With both ends included, repeat exactly the lines of the entries below from the one containing "The height and width of the screenshot is (300, 340)." down to the one containing "Task: Open the 干柿鬼鲛 character card", and no others.
########
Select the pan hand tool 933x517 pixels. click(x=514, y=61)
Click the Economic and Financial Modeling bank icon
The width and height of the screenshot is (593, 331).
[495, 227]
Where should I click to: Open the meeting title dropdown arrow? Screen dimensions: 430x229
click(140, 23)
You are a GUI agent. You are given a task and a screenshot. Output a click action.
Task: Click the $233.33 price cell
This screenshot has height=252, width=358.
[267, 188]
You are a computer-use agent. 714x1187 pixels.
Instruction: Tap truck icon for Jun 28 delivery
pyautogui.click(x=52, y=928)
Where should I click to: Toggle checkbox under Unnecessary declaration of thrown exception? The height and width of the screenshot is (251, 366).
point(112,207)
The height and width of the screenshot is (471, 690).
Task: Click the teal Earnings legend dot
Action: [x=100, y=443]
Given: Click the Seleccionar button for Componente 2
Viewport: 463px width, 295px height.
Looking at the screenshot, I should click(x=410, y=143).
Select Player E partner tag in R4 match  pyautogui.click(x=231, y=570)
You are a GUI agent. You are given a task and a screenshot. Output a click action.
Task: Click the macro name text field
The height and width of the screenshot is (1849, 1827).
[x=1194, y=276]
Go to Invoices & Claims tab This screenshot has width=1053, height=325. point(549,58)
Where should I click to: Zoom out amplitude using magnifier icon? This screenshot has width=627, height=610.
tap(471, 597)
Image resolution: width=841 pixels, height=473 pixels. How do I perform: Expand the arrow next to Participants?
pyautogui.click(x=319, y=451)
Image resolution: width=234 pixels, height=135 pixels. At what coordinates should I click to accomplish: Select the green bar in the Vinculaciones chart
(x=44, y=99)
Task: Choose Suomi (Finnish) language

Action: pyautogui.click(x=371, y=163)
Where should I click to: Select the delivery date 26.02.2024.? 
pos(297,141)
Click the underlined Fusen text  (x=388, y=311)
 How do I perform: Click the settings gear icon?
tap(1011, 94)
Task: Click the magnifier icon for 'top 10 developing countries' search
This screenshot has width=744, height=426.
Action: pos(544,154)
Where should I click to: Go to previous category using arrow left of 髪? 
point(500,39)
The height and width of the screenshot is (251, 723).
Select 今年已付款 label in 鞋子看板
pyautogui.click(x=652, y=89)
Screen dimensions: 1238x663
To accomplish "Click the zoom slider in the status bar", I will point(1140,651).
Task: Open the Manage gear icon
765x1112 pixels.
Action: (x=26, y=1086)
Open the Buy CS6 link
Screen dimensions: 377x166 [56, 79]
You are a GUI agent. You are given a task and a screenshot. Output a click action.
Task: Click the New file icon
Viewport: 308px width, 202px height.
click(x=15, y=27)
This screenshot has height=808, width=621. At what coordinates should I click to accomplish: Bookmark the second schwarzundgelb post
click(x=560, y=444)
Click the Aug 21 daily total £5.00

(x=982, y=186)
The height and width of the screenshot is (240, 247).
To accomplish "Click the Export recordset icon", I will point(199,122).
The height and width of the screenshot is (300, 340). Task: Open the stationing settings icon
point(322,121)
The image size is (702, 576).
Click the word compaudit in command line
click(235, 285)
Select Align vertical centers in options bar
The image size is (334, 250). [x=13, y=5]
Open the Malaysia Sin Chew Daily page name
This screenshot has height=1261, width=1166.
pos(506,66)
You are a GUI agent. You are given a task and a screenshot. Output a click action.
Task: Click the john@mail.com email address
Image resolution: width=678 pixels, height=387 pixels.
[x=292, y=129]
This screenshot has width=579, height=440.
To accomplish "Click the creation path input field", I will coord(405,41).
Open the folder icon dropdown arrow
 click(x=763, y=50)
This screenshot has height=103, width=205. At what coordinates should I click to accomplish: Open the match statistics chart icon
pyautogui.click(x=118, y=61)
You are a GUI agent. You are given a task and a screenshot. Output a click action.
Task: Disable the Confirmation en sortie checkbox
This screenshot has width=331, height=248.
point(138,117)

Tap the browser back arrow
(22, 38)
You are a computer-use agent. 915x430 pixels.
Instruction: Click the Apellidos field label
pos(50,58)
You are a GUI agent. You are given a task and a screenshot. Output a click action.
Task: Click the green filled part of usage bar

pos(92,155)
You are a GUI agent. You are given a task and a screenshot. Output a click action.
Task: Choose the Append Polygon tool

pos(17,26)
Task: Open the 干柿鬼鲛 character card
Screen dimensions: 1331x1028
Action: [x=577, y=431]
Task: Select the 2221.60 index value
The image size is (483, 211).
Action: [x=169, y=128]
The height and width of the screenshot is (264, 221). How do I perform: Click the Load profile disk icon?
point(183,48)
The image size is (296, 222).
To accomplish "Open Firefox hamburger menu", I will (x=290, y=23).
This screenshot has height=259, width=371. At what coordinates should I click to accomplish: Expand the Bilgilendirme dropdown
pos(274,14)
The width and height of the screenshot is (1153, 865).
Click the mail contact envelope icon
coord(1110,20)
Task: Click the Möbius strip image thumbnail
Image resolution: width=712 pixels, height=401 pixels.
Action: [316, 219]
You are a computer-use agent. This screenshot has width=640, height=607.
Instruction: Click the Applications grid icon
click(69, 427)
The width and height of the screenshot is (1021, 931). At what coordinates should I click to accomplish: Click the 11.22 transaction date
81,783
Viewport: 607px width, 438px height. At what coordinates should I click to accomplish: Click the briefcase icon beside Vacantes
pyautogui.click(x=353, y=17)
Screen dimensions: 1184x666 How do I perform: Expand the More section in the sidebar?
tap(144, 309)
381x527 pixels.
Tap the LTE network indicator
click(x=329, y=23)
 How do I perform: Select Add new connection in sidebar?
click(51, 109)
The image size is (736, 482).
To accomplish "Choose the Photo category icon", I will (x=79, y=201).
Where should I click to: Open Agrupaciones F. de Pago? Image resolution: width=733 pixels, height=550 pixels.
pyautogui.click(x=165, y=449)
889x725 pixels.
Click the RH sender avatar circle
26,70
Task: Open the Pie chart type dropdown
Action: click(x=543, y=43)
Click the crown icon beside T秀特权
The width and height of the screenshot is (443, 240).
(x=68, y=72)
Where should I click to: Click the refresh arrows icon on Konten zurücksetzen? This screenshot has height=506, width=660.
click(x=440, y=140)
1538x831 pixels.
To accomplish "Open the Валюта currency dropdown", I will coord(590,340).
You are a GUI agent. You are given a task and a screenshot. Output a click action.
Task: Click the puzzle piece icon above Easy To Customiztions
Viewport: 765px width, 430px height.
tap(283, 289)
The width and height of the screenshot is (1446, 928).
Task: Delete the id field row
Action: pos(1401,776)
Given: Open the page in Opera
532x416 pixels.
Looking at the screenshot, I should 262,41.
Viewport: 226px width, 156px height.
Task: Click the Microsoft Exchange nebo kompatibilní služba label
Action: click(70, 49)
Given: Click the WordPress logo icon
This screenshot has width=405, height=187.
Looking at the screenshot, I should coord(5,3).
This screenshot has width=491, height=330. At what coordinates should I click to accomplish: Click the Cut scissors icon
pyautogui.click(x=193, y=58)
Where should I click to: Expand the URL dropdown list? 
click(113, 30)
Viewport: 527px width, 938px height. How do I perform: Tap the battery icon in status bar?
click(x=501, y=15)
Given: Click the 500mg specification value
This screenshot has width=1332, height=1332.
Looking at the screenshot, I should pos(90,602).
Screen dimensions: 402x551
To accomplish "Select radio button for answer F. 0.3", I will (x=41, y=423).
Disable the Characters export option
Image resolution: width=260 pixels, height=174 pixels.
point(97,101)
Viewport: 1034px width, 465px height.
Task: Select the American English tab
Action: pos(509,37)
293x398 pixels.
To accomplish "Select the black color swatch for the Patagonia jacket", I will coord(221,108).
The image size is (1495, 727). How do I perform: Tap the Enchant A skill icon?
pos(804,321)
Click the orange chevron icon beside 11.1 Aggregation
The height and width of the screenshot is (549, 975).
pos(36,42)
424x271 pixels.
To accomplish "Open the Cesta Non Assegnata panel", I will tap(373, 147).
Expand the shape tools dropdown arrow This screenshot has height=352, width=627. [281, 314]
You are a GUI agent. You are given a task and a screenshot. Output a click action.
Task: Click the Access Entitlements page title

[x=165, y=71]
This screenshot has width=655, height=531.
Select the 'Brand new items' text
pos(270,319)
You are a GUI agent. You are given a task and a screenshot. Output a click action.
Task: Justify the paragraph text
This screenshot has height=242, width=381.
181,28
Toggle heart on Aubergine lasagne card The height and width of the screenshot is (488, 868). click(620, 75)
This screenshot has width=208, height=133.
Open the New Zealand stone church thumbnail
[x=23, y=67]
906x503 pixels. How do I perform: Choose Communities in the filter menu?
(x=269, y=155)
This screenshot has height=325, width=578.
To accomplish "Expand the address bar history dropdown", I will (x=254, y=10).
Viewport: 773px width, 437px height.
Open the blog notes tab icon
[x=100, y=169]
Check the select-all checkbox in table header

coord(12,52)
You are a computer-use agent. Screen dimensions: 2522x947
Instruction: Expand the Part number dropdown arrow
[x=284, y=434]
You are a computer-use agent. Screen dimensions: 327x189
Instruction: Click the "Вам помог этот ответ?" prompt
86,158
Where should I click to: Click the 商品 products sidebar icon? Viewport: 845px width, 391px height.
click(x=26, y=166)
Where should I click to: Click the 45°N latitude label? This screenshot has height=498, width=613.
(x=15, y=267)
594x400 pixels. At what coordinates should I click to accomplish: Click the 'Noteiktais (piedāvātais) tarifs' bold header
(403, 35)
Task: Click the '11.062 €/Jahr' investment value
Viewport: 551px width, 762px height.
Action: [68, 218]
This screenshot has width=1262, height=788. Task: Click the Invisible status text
########
» **Result of the exercise**:
The height and width of the screenshot is (300, 340). Task: Open the stationing settings icon
point(322,121)
The image size is (702, 576).
Click the word compaudit in command line
click(235, 285)
Select Align vertical centers in options bar
The image size is (334, 250). [x=13, y=5]
Open the Malaysia Sin Chew Daily page name
This screenshot has height=1261, width=1166.
pos(506,66)
You are a GUI agent. You are given a task and a screenshot. Output a click action.
Task: Click the john@mail.com email address
Image resolution: width=678 pixels, height=387 pixels.
[x=292, y=129]
This screenshot has width=579, height=440.
To accomplish "Click the creation path input field", I will coord(405,41).
Open the folder icon dropdown arrow
 click(x=763, y=50)
This screenshot has height=103, width=205. At what coordinates should I click to accomplish: Open the match statistics chart icon
pyautogui.click(x=118, y=61)
You are a GUI agent. You are given a task and a screenshot. Output a click action.
Task: Disable the Confirmation en sortie checkbox
This screenshot has width=331, height=248.
point(138,117)

Tap the browser back arrow
(22, 38)
You are a computer-use agent. 915x430 pixels.
Instruction: Click the Apellidos field label
pos(50,58)
You are a GUI agent. You are given a task and a screenshot. Output a click action.
Task: Click the green filled part of usage bar

pos(92,155)
You are a GUI agent. You are given a task and a screenshot. Output a click action.
Task: Choose the Append Polygon tool

pos(17,26)
Task: Open the 干柿鬼鲛 character card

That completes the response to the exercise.